:: Exercise materials ::
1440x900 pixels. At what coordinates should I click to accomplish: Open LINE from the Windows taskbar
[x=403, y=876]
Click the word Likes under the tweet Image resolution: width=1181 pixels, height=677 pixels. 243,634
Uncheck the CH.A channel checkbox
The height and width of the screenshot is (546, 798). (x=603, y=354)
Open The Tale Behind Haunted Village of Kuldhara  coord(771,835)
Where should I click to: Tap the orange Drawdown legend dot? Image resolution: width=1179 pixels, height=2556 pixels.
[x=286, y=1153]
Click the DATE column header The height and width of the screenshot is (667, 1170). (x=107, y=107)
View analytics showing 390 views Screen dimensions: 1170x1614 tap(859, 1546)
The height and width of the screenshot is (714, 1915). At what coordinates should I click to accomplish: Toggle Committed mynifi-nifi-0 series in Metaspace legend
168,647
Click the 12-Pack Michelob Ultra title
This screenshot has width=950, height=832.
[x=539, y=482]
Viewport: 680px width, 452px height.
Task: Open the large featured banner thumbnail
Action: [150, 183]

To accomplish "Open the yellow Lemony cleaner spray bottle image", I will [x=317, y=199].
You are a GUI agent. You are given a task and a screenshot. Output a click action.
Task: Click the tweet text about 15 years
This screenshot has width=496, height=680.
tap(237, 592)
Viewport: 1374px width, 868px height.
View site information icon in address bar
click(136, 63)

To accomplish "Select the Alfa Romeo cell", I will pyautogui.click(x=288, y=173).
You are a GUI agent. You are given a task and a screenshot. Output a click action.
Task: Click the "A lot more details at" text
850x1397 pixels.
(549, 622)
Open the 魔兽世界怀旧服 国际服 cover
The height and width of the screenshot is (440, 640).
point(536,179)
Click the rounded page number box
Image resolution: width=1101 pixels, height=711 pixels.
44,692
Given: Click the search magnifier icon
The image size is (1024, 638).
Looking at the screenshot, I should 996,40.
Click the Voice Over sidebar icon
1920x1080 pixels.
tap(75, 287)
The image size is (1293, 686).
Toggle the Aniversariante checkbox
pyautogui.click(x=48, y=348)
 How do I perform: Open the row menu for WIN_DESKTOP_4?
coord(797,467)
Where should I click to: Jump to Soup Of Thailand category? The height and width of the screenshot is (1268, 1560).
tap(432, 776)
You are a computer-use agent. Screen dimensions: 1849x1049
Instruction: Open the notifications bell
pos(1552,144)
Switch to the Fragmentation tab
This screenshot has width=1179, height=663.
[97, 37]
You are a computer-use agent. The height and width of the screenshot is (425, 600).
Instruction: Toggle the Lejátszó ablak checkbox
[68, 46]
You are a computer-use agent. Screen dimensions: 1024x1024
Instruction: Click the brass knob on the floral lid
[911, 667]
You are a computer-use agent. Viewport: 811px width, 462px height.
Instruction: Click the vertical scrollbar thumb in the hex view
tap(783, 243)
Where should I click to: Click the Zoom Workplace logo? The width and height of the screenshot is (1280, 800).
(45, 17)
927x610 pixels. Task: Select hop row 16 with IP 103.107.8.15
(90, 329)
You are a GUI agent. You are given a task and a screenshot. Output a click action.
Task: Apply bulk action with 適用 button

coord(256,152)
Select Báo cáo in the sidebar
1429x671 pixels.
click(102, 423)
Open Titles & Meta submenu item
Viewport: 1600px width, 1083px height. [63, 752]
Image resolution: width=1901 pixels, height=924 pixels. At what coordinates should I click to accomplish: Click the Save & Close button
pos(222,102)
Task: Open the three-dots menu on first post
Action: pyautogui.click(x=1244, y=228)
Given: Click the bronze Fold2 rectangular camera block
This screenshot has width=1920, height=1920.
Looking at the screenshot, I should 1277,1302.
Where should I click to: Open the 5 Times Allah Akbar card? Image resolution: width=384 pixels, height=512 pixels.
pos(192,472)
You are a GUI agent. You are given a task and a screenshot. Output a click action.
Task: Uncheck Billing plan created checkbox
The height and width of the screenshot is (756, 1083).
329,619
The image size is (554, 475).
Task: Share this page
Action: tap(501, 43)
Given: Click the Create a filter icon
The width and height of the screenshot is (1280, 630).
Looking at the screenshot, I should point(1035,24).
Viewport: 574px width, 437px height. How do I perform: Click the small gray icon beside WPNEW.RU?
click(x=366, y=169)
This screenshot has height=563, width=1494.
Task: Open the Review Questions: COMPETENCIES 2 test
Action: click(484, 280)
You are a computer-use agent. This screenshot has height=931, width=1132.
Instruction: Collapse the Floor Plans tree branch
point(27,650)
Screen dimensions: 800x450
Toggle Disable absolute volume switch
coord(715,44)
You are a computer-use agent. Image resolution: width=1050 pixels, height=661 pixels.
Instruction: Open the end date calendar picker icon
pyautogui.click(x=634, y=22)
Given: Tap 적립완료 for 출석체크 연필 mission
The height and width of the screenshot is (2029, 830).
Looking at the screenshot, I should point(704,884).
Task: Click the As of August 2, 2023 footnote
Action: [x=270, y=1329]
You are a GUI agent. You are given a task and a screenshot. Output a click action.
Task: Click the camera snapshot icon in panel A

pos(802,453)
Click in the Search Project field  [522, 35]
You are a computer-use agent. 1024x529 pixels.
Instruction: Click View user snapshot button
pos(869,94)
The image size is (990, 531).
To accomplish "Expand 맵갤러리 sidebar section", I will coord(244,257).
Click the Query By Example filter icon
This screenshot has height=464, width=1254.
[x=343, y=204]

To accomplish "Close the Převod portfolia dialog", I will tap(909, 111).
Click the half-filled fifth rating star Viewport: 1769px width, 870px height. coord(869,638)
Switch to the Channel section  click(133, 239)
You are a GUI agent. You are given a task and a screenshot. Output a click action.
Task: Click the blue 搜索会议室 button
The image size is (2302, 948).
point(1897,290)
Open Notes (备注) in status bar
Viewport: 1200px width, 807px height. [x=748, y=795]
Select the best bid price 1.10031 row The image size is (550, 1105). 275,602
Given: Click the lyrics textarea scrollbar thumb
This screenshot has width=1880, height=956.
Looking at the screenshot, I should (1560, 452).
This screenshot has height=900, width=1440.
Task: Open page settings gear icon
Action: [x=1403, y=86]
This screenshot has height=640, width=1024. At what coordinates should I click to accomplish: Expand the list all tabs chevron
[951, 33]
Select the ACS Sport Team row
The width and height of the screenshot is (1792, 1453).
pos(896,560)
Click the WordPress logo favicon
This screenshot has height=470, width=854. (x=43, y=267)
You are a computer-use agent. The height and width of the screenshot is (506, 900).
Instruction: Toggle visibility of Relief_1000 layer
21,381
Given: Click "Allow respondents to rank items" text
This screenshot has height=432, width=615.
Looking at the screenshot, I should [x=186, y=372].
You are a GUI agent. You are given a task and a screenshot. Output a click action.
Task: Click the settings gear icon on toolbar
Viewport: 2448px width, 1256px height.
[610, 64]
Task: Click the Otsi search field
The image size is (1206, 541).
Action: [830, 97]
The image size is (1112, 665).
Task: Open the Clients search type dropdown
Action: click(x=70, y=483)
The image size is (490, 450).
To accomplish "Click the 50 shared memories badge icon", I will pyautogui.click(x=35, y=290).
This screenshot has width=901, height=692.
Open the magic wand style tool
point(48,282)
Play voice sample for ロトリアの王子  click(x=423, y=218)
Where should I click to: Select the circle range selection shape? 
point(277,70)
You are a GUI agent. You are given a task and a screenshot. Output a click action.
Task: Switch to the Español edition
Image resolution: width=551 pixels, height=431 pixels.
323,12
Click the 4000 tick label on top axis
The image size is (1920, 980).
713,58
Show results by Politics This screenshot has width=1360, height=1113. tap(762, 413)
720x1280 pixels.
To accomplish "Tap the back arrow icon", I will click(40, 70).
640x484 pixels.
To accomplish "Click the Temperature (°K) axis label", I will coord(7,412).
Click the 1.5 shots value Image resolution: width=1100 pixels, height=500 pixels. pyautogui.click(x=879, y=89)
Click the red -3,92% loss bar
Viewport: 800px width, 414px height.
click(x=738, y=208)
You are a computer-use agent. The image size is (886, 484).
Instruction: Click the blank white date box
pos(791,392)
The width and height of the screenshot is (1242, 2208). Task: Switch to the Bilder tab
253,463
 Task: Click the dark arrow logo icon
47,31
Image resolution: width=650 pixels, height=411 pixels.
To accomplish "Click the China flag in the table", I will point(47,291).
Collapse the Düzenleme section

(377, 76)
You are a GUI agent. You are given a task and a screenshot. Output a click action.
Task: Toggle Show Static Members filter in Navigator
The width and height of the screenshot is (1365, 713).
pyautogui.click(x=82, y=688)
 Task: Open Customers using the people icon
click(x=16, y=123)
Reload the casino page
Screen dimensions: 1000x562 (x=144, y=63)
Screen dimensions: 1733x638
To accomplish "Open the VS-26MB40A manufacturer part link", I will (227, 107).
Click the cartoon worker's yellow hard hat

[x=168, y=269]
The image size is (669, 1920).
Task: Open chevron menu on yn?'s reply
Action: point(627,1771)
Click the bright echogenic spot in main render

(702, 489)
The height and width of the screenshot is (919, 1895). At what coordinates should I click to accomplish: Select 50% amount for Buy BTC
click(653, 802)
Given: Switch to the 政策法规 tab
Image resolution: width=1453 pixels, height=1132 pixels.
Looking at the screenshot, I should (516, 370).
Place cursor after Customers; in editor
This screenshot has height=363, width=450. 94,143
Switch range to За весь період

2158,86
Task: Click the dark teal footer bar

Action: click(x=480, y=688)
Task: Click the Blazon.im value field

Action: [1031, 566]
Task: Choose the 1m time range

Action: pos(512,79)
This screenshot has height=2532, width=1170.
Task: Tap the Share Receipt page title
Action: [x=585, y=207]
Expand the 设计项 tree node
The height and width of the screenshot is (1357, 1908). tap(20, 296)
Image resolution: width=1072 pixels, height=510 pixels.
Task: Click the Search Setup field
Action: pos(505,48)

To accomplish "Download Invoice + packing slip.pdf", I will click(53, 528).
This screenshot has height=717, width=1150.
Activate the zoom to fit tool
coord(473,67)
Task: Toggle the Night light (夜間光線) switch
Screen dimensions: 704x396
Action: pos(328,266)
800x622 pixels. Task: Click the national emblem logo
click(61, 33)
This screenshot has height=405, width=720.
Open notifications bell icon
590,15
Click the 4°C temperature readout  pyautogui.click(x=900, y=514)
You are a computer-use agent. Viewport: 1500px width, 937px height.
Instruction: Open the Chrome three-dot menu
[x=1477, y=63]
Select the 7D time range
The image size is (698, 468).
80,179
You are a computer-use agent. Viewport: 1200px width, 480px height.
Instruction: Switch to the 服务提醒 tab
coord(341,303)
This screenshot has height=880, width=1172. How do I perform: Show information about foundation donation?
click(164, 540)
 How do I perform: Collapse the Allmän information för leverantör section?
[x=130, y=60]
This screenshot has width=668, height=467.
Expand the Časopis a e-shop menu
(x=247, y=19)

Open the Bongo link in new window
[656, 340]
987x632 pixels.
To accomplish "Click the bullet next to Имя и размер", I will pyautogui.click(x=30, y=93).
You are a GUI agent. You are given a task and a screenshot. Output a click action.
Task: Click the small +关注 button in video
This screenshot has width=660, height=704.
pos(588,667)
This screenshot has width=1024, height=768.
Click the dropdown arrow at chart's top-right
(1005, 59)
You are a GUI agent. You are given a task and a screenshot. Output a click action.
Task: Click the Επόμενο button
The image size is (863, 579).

:: Work to complete ::
Which lines of the records above contain the word "tweet"? Copy each of them.

:: Output of the task ::
Click the word Likes under the tweet Image resolution: width=1181 pixels, height=677 pixels. 243,634
Task: Click the tweet text about 15 years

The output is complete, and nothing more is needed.